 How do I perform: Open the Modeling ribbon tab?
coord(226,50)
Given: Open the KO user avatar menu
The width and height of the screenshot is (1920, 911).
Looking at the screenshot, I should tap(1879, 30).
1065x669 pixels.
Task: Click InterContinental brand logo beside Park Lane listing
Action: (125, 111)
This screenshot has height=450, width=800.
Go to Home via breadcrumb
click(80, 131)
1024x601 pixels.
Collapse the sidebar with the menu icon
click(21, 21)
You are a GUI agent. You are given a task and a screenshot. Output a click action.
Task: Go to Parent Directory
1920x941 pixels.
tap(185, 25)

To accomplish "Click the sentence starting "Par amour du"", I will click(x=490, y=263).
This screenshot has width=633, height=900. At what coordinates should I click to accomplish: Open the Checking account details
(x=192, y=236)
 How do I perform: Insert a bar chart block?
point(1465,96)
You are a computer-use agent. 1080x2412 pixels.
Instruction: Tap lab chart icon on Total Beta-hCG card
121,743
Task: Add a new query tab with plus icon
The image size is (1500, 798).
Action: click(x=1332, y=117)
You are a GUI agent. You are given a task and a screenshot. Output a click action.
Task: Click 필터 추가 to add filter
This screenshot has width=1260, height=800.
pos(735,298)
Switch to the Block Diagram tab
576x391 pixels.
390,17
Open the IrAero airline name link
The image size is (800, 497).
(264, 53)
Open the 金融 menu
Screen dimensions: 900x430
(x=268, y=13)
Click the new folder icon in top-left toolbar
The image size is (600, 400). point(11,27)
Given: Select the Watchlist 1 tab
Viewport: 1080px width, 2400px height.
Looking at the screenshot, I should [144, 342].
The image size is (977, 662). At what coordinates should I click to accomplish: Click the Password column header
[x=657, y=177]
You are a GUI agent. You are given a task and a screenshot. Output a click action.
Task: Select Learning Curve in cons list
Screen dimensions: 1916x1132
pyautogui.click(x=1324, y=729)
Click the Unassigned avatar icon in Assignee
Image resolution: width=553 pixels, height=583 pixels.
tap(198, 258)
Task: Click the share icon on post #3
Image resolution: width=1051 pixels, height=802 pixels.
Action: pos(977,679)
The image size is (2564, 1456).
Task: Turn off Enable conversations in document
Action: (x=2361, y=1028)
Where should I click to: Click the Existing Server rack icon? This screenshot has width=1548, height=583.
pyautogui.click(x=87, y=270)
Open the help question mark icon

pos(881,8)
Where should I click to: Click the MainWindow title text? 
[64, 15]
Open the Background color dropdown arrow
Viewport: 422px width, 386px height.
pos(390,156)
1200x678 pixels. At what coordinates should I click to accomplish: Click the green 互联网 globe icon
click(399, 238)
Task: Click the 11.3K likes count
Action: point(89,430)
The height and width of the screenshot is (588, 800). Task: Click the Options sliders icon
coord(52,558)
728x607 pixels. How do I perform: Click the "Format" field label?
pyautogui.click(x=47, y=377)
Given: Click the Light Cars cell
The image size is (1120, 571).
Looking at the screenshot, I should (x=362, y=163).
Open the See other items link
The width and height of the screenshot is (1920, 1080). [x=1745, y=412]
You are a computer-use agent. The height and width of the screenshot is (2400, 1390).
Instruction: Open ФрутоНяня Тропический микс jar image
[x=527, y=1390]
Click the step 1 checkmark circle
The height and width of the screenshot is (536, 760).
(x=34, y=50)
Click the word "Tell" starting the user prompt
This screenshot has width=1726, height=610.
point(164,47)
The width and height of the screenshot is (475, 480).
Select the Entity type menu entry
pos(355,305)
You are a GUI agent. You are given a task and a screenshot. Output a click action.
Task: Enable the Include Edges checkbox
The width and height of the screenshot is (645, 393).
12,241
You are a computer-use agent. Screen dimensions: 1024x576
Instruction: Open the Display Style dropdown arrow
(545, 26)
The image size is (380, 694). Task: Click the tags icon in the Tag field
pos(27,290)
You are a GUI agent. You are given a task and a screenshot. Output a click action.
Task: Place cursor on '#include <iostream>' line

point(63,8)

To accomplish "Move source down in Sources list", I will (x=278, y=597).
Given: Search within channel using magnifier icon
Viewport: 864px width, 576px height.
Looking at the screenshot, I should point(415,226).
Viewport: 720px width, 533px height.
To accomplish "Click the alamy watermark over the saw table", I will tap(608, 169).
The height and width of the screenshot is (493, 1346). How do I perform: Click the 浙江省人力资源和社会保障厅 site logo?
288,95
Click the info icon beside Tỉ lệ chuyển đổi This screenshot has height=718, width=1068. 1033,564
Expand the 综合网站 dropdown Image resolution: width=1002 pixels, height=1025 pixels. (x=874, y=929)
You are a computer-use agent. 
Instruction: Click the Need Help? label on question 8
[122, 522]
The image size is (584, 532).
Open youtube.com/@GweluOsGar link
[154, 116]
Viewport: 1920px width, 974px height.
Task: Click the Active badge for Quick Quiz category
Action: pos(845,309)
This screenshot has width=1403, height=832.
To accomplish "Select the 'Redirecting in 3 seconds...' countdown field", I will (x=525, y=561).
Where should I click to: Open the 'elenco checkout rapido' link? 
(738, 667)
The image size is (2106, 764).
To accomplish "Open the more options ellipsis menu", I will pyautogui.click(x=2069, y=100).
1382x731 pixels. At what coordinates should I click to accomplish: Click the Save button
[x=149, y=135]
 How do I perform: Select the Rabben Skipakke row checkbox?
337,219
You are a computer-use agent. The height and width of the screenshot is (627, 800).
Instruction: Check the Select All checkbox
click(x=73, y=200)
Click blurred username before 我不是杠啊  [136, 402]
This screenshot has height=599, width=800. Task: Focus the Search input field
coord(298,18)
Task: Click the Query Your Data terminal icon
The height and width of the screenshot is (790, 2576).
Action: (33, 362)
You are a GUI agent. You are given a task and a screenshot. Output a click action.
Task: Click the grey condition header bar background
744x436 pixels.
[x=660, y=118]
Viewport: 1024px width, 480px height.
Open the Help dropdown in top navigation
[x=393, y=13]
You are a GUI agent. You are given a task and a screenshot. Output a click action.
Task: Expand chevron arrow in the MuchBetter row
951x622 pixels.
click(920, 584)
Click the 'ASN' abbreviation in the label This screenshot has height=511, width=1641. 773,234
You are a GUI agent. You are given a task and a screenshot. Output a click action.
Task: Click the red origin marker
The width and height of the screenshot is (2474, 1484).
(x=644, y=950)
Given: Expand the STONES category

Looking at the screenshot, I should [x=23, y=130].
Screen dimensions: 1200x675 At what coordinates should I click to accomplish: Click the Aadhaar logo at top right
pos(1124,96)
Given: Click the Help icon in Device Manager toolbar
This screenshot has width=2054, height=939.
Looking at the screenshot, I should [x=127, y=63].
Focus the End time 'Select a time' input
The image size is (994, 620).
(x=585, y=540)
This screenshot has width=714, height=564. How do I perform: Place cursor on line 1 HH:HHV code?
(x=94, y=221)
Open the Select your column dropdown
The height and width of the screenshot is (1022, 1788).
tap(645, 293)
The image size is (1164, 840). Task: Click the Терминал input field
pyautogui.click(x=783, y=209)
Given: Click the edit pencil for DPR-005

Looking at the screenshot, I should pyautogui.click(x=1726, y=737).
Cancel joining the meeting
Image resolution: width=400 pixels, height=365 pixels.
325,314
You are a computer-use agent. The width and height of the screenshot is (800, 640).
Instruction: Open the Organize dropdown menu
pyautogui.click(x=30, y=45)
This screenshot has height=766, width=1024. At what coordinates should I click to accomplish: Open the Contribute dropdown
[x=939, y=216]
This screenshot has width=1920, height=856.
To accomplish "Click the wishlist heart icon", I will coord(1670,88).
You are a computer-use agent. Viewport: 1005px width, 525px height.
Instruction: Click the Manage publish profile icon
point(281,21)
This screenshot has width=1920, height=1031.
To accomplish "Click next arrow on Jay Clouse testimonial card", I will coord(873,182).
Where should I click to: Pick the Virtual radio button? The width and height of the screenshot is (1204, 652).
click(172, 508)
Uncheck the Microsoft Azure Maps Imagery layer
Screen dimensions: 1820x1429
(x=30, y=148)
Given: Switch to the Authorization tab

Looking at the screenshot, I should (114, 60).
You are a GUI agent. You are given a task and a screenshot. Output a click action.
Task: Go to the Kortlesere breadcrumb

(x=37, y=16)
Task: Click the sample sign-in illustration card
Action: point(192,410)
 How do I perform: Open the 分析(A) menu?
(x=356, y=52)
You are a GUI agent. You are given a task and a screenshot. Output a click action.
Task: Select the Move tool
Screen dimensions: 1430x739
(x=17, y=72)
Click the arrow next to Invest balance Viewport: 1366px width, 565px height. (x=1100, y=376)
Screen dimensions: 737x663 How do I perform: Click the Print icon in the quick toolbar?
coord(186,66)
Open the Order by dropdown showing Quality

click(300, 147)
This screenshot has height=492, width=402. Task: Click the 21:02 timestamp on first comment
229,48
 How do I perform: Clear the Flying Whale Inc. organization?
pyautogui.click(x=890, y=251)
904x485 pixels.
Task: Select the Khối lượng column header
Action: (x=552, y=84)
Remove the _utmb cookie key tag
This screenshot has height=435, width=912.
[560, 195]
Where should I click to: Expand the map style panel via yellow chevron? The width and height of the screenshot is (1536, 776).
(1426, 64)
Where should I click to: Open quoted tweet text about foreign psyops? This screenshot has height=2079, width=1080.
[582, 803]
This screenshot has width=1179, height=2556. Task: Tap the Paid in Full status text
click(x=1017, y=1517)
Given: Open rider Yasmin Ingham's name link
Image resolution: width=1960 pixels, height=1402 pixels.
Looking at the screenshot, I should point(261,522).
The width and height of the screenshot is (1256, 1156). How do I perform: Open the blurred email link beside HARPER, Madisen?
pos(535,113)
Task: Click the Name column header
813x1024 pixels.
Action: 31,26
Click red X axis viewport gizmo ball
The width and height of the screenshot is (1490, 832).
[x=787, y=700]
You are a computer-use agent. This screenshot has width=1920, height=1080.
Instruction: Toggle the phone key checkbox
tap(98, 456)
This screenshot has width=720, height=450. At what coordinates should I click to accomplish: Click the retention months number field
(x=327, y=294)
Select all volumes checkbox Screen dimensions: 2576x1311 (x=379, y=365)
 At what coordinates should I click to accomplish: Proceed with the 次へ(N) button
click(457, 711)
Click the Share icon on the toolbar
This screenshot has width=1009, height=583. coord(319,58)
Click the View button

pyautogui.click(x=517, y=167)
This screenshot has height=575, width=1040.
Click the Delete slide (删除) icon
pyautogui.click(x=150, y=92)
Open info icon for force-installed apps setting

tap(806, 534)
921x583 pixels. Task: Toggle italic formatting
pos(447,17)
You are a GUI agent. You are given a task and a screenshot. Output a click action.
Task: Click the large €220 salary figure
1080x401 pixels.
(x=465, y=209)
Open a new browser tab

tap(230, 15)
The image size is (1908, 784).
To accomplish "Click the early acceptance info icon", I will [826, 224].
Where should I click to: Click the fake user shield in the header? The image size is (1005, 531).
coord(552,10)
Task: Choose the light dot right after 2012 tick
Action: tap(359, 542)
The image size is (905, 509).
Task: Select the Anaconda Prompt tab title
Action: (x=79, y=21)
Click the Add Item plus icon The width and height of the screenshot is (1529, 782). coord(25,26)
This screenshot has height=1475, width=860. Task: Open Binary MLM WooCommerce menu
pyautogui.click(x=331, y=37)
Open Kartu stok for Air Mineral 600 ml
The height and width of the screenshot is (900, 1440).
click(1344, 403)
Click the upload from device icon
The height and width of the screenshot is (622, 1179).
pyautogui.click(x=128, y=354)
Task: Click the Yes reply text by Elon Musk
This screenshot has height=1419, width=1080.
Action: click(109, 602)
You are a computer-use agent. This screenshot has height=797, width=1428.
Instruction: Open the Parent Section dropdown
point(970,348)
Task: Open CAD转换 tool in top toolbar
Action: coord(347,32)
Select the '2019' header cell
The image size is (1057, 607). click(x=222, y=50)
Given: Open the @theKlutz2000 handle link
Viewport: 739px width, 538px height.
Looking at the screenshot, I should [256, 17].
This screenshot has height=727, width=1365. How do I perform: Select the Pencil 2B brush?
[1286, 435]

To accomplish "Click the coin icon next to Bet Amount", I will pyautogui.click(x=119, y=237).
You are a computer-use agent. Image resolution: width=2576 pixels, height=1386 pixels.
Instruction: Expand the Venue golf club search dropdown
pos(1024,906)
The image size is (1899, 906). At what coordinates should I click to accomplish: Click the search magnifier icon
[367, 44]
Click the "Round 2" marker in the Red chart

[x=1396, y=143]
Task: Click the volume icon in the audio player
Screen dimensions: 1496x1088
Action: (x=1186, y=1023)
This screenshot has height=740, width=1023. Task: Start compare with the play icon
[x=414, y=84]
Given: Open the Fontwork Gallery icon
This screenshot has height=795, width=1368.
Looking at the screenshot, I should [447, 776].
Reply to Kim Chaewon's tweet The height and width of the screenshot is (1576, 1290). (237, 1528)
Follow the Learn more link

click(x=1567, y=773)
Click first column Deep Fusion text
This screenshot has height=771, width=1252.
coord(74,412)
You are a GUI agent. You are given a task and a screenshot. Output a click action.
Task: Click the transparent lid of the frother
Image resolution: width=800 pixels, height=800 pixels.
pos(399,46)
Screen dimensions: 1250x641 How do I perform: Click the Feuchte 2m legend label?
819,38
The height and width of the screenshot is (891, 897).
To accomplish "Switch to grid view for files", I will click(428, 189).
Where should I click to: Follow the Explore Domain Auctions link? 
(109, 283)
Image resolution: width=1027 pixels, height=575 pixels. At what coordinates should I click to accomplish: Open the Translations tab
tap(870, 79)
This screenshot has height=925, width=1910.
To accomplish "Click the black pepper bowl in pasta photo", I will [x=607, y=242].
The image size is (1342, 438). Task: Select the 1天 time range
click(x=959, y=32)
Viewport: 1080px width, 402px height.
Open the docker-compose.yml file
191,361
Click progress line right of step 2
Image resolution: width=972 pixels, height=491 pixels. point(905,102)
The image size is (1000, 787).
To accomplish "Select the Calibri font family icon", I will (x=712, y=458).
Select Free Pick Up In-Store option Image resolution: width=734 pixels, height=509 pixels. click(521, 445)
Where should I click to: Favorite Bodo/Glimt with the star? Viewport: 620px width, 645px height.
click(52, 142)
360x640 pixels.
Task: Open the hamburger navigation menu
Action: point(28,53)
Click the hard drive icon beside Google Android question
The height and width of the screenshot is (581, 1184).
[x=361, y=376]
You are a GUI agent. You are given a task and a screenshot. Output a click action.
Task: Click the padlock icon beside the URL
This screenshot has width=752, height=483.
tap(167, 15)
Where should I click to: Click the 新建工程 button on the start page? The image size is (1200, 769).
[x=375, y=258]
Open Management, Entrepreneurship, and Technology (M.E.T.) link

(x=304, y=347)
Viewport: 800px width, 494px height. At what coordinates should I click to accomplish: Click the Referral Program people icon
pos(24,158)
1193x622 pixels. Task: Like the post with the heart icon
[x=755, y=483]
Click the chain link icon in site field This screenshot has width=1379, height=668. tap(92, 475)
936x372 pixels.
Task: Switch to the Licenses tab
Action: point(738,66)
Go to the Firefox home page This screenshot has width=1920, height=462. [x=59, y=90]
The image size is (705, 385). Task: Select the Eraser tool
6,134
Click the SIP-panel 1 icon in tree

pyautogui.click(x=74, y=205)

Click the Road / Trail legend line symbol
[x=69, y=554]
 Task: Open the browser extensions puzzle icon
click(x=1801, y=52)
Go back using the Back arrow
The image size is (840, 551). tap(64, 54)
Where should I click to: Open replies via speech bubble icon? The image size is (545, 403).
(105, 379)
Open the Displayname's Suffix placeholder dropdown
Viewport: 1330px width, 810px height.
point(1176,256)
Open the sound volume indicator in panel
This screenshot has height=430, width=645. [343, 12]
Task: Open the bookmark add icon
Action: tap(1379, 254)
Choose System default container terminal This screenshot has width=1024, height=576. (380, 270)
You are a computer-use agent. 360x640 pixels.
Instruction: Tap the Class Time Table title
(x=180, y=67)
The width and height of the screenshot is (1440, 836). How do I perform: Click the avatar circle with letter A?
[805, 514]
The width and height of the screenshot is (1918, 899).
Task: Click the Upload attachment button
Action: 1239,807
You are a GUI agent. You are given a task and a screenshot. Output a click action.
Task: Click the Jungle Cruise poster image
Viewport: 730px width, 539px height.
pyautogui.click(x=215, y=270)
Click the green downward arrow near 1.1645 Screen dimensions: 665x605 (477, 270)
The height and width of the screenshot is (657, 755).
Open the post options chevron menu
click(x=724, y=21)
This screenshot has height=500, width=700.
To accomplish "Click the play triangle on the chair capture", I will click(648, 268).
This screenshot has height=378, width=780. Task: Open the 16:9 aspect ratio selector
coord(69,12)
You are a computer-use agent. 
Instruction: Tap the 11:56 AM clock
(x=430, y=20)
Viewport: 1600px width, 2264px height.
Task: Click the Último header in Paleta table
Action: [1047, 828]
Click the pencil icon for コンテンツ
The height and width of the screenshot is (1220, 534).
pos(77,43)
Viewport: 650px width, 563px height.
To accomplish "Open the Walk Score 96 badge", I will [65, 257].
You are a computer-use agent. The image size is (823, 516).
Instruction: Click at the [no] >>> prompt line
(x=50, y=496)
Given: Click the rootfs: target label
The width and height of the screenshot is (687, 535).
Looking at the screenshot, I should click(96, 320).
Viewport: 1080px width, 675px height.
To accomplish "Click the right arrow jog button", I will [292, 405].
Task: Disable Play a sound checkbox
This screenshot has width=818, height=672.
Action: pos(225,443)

========================================================================

■ What the exercise asks ■
Copy verbatim, from the listing above, each line from the one containing "has width=1920, height=1080." down to the one containing "Given: Open the @theKlutz2000 handle link", inclusive.

■ Solution to this task ■
You are a computer-use agent. This screenshot has width=1920, height=1080.
Instruction: Toggle the phone key checkbox
tap(98, 456)
This screenshot has width=720, height=450. At what coordinates should I click to accomplish: Click the retention months number field
(x=327, y=294)
Select all volumes checkbox Screen dimensions: 2576x1311 (x=379, y=365)
 At what coordinates should I click to accomplish: Proceed with the 次へ(N) button
click(457, 711)
Click the Share icon on the toolbar
This screenshot has width=1009, height=583. coord(319,58)
Click the View button

pyautogui.click(x=517, y=167)
This screenshot has height=575, width=1040.
Click the Delete slide (删除) icon
pyautogui.click(x=150, y=92)
Open info icon for force-installed apps setting

tap(806, 534)
921x583 pixels. Task: Toggle italic formatting
pos(447,17)
You are a GUI agent. You are given a task and a screenshot. Output a click action.
Task: Click the large €220 salary figure
1080x401 pixels.
(x=465, y=209)
Open a new browser tab

tap(230, 15)
The image size is (1908, 784).
To accomplish "Click the early acceptance info icon", I will [826, 224].
Where should I click to: Click the fake user shield in the header? The image size is (1005, 531).
coord(552,10)
Task: Choose the light dot right after 2012 tick
Action: tap(359, 542)
The image size is (905, 509).
Task: Select the Anaconda Prompt tab title
Action: (x=79, y=21)
Click the Add Item plus icon The width and height of the screenshot is (1529, 782). coord(25,26)
This screenshot has height=1475, width=860. Task: Open Binary MLM WooCommerce menu
pyautogui.click(x=331, y=37)
Open Kartu stok for Air Mineral 600 ml
The height and width of the screenshot is (900, 1440).
click(1344, 403)
Click the upload from device icon
The height and width of the screenshot is (622, 1179).
pyautogui.click(x=128, y=354)
Task: Click the Yes reply text by Elon Musk
This screenshot has height=1419, width=1080.
Action: click(109, 602)
You are a computer-use agent. This screenshot has height=797, width=1428.
Instruction: Open the Parent Section dropdown
point(970,348)
Task: Open CAD转换 tool in top toolbar
Action: coord(347,32)
Select the '2019' header cell
The image size is (1057, 607). click(x=222, y=50)
Given: Open the @theKlutz2000 handle link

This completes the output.